Rather than charging estate agents a fee, as sites like Rightmove do, Globrix scrapes listings from estate agents' websites, hoping to make the site more comprehensive than its rivals.
This business model of making money from ads rather than listing fees has allowed the News International-backed site to rapidly expand the number of property listings on the site, to the point where Globrix has almost one million homes listed.
The homepage is a clean and simple interface. Simply select buy or rent, then enter a postcode or location and you're off.
Its simplicity contrasts with the homepages of rival property sites like Rightmove and primelocation.com, and should have the effect of focusing users' attention on the search box to get them started.
As the search box is so stripped down, you will require some way to narrow down the results of your search, and the results page doesn't disappoint.
Properties related to your search are displayed in a list, and Globrix has provided some very good filtering tools on the page to help you find the right house.

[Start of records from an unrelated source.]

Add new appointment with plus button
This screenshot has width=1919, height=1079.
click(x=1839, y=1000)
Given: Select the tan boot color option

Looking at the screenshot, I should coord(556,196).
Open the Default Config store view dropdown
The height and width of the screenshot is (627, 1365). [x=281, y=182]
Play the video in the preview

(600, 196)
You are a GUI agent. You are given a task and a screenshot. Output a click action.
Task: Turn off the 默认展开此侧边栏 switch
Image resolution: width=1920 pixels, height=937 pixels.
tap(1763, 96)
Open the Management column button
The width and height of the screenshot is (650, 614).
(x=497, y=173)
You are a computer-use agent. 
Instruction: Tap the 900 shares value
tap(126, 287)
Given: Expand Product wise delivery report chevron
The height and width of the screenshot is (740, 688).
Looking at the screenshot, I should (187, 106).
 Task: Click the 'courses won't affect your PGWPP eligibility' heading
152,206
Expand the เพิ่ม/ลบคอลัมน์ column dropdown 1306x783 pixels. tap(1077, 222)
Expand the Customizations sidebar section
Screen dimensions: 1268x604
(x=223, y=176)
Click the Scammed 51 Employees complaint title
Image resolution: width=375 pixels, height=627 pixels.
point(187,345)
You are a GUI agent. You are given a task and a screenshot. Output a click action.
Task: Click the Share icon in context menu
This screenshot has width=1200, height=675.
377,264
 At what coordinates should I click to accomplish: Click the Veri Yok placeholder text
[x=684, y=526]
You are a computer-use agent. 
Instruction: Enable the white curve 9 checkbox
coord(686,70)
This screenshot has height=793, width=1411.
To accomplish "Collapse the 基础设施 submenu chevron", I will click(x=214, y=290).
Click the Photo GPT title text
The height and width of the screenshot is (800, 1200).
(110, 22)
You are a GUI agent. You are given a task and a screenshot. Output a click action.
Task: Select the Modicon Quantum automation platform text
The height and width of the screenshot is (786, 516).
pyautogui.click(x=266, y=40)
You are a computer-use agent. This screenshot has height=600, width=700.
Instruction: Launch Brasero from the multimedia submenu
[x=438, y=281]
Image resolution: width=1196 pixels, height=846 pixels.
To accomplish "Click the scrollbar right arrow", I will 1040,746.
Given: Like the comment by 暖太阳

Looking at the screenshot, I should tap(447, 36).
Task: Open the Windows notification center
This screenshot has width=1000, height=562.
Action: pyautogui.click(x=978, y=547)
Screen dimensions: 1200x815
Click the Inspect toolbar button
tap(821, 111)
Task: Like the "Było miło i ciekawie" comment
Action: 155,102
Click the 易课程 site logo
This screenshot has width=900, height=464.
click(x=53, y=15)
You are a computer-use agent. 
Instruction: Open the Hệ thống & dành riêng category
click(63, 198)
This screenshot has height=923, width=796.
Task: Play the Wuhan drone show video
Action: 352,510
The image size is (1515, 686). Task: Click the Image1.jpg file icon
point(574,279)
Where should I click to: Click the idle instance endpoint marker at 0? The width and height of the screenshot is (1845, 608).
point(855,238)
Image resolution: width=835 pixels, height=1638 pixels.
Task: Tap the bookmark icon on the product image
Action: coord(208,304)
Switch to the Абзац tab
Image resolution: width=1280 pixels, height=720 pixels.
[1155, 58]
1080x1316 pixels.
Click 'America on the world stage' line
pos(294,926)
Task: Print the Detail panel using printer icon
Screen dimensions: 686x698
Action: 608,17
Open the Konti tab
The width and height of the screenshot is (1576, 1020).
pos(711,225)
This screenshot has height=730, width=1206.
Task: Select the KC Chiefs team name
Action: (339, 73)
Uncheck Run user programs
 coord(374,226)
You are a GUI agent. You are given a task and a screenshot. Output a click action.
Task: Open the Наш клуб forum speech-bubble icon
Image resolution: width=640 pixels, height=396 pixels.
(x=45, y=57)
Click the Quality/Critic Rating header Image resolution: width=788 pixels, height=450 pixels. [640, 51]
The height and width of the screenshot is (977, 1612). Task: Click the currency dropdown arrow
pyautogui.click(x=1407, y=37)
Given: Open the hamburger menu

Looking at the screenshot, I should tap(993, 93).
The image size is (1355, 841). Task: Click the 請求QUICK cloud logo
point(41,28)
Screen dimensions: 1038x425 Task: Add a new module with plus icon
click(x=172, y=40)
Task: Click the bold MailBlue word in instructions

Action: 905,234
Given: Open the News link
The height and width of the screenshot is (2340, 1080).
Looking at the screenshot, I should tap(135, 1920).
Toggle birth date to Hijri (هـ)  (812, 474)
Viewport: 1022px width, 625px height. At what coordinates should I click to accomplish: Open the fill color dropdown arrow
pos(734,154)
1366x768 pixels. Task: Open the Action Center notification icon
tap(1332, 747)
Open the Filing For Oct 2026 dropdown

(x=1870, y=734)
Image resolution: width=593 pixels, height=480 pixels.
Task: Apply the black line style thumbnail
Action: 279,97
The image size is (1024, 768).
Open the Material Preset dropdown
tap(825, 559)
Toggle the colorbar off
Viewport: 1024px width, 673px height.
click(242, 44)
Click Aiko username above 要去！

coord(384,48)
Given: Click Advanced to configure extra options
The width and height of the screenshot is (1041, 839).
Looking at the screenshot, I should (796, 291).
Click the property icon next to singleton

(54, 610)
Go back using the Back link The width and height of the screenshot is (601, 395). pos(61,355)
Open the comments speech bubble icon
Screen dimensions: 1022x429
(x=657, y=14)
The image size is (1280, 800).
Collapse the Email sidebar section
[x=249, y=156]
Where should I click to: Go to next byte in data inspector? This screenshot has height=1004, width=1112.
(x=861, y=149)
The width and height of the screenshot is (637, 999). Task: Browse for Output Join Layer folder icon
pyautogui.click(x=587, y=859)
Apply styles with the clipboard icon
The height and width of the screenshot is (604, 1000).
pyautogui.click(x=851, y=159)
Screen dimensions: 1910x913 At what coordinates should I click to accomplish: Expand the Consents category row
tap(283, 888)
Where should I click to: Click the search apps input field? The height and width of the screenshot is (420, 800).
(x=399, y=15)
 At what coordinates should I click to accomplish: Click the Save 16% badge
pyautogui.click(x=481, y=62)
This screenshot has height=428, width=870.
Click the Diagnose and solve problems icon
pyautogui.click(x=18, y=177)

A slider bar at the top allows you to specify the price range you want to search within, while you can also order results by price, number of bedrooms, and so on:
Down the left side of the page, further filters are provided so that, depending on whether you rent or buy, you can narrow the results by number of bedrooms, property type, proximity to schools and stations, and the freshness of the results.
You can also be very specific on a number of features; whether a house has a garage or on street parking, garden or terrace and, for the more expensive properties, you can even search for things like tennis courts, swimming pools and wine cellars.
The range of options are impressive, and allow you to be very specific in your search, but just as importantly, the filters can be removed easily if you have too few results, or changed around.
As soon as you have selected a filtering option, the page updates almost instantly, with no need to press an update button, or wait too long.
The default view for search results is as a list, though you can have the results plotted on Google Maps, which can be a useful way to search if you're keen on a specific area.
You can also plot individual search results on a map, which opens up on the same page, saving the bother of loading the whole map page or having to open it in another window:
The one criticism here is that, while plenty of search and filtering options are provided, you cannot get much information about the house or view photos until you click on the result and visit the estate agent's website.
Also, it lacks more on local facilities, schools, and other potentially useful information for property hunters. This is something that Trulia does so well, providing ratings for local schools, comparing the price to the average for the area and more.
Finding a house online is going to take more than one visit to a search engine, so Globrix has provided ways to save your search results.
After a fairly simple registration process, you can save any searches you make, and shortlist properties you are considering buying.
Having saved searches for a particular town or postcode, you can set up email alerts to advise you when new properties become available in that area, within the parameters of your search.
While it lacks some of the useful background information that is provided on local amenities on sites like Trulia in the US, and Nestoria in this country, Globrix is a very good property search site.
The quantity of properties listed on the site mean that few searches return no results, which can be a source of frustration on some smaller property websites.
The simplicity of the search, the speed with which results are displayed and updated, as well as the range of options to narrow searches make this a very usable website.
With the backing of News International, a marketing campaign to raise awareness of the site, as well as the fact that estate agents needn't pay fees to have their lisitings included, this site could become a serious rival for Rightmove.